Because MLHIM XML data has a very specific structure it is quite easy to perform lossless conversion to and from JSON. So you can send and receive JSON data. The points in your data chain that need require validated data can be converted back to XML for validation.

So (a snippet) like this:

<!-- Party -->
<party-name>A. Sample Name</party-name>
<!-- PI external-ref -->
  <!-- DvURI -->
  <label>External Reference for Party</label>
  <!-- Use any subtype of ExceptionalValue here when a value is missing-->
  <relation>Party Associated with the record</relation>

can be converted to:

"mlhim2:pcs-d4079097-c68b-4c99-9a5e-b85628d55897": {
  "party-name": "A. Sample Name",
  "mlhim2:pcs-ab51a8c0-ba5c-4053-8201-ae29c1a534bb": {
    "label": "External Reference for Party",
    "valid-time-begin": "2006-04-15T04:18:21Z",
    "valid-time-end": "1981-12-10T19:35:00Z",
    "DvURI-dv": "",
    "relation": "Party Associated with the record"

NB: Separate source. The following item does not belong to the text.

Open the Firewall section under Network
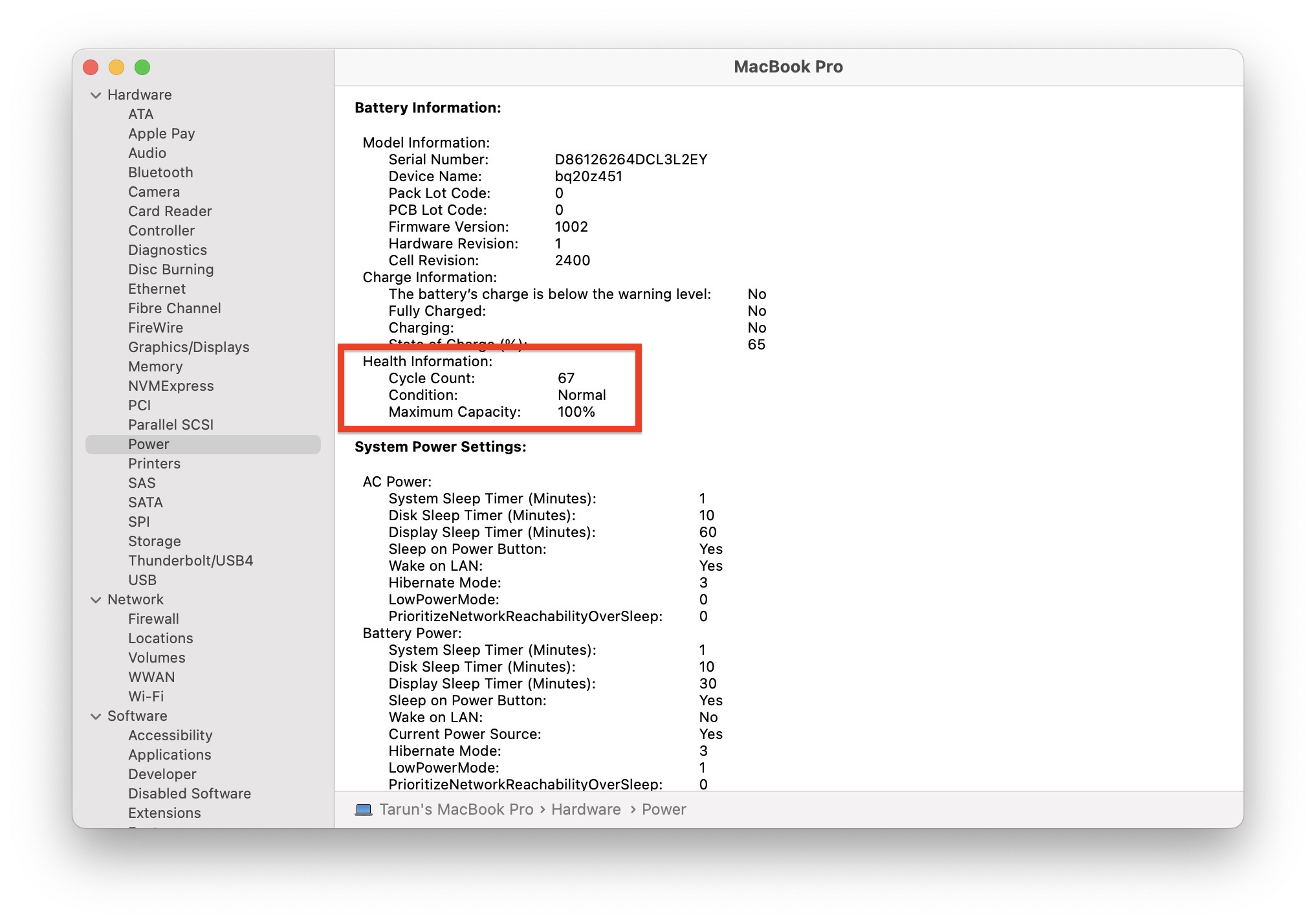This screenshot has width=1316, height=924. point(153,619)
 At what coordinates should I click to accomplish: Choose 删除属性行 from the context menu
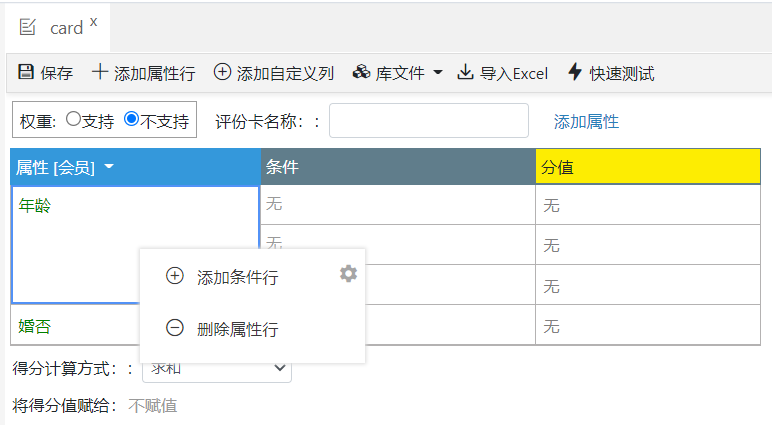pyautogui.click(x=237, y=329)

and back again. All depending upon the needs of your information flow.

Two of the MLHIM projects on GitHub demonstrate combining the model semantics with the data instances to create a Graph and storing it in a Triple Store. The connections can then be visualized using open source tools and / or queried using SPARQL.

For deeper details on using MLHIM in various scenarios you should refer to the GitHub repository specifically this project as well as the MXIC demo and the MAPLE demo These all use older versions of MLHIM but the concepts are the same for any 2.x version.

Two projects that may be of particular interest is adding semantics to FHIR models and adding semantics to HL7v2 messages


[1]Used here to mean; trees, lists, tables, etc.
[2]The language attribute is optional.
[3]Substitution groups are required where the base type allows multiple elements and where the base type allows an abstract element.
[4]Some previous releases had a specific namespace for the RM and each CCD. This was changed to a single namespace for all of MLHIM 2.x versions to improve query and processing interoperability.